> [Task item]
Lines to be reproduced exactly: the one that holds "Click info icon next to Enable Condensed Mode" and all those after it through the end of the data. Include no others.

═══ Material shown

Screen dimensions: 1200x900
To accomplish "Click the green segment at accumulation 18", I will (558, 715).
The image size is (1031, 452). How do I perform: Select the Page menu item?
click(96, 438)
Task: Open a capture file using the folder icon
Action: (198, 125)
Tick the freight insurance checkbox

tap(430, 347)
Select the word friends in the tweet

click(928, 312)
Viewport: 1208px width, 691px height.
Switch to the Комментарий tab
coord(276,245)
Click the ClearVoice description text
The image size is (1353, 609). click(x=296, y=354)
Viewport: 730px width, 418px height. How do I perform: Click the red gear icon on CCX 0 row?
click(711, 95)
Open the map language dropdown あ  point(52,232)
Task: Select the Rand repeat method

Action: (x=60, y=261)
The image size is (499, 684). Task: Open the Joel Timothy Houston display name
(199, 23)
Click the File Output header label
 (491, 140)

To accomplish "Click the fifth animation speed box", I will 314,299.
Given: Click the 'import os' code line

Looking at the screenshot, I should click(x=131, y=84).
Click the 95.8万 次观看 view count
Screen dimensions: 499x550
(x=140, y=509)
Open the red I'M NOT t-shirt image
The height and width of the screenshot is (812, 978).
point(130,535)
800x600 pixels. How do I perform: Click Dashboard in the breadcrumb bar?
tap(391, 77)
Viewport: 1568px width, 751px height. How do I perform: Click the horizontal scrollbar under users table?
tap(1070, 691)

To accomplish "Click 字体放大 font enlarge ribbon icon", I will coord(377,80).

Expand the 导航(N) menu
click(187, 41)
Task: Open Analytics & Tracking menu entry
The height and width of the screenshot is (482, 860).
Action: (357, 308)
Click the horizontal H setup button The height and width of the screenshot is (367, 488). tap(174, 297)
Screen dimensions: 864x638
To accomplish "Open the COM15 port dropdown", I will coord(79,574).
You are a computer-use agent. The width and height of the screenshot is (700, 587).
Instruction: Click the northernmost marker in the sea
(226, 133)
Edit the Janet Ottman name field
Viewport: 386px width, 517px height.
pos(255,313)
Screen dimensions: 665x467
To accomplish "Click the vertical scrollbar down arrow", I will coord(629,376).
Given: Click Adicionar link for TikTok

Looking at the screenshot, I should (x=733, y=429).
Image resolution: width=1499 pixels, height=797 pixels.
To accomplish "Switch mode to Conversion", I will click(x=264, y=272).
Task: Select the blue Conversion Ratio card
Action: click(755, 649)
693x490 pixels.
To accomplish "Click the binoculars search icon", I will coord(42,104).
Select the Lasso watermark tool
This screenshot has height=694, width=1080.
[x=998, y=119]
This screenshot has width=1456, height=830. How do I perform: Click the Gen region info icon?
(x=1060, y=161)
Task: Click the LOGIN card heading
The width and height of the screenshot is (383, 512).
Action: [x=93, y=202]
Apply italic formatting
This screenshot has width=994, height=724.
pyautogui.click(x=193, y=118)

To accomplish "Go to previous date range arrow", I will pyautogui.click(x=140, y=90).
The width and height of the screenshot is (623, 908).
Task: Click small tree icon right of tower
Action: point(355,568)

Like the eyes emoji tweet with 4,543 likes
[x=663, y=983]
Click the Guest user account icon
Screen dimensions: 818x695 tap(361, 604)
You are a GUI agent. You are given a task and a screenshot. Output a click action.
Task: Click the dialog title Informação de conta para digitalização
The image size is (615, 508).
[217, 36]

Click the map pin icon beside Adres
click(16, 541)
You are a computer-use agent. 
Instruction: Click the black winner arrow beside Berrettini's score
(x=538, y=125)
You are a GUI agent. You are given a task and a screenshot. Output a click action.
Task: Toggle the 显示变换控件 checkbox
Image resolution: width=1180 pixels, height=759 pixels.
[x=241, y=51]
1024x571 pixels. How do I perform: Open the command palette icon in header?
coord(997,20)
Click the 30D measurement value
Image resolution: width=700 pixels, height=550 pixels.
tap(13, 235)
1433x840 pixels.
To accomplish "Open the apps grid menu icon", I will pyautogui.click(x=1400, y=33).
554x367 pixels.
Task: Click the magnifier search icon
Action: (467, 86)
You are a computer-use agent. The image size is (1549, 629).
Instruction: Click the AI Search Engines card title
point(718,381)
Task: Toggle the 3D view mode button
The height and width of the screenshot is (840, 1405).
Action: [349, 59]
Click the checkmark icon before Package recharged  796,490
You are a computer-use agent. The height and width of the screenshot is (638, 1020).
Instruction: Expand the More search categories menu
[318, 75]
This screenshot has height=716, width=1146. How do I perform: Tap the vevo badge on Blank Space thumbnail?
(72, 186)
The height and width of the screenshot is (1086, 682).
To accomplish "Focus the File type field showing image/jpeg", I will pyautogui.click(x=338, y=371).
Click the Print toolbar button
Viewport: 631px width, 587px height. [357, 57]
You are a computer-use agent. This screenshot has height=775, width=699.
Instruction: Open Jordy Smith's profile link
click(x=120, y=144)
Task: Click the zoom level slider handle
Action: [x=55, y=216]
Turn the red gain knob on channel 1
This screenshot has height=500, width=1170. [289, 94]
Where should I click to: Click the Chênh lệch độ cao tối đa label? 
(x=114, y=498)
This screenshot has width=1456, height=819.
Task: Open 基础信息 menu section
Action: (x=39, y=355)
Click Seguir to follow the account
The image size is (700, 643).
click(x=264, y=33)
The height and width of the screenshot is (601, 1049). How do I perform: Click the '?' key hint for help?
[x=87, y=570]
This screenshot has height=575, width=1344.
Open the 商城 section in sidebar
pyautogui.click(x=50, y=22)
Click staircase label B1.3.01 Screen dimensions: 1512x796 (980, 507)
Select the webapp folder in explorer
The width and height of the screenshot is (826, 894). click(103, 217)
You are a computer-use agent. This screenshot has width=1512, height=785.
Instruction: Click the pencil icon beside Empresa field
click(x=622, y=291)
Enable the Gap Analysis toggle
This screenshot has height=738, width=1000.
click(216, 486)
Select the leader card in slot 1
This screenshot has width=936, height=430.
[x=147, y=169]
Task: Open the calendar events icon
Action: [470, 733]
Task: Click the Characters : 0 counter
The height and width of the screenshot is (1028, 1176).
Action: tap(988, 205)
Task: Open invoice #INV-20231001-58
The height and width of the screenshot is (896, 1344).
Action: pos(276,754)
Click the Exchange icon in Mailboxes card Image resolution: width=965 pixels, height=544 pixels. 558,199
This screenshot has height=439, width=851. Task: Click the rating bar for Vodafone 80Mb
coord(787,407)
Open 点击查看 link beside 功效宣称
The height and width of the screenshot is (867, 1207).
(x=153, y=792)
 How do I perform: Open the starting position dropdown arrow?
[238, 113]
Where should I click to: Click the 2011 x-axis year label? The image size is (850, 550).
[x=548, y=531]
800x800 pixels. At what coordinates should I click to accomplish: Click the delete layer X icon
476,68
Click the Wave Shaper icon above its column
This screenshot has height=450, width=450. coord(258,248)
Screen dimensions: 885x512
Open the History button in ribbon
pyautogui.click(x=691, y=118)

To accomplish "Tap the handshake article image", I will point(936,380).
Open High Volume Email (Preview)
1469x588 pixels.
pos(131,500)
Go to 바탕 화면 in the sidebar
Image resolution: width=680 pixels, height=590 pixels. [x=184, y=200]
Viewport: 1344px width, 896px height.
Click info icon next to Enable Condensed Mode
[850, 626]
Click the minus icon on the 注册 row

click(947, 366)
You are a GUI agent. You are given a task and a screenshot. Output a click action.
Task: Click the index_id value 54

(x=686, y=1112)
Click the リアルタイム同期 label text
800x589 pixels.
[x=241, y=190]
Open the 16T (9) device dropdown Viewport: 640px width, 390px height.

══════

> [Solution for this exercise]
Click info icon next to Enable Condensed Mode
[850, 626]
Click the minus icon on the 注册 row

click(947, 366)
You are a GUI agent. You are given a task and a screenshot. Output a click action.
Task: Click the index_id value 54

(x=686, y=1112)
Click the リアルタイム同期 label text
800x589 pixels.
[x=241, y=190]
Open the 16T (9) device dropdown Viewport: 640px width, 390px height.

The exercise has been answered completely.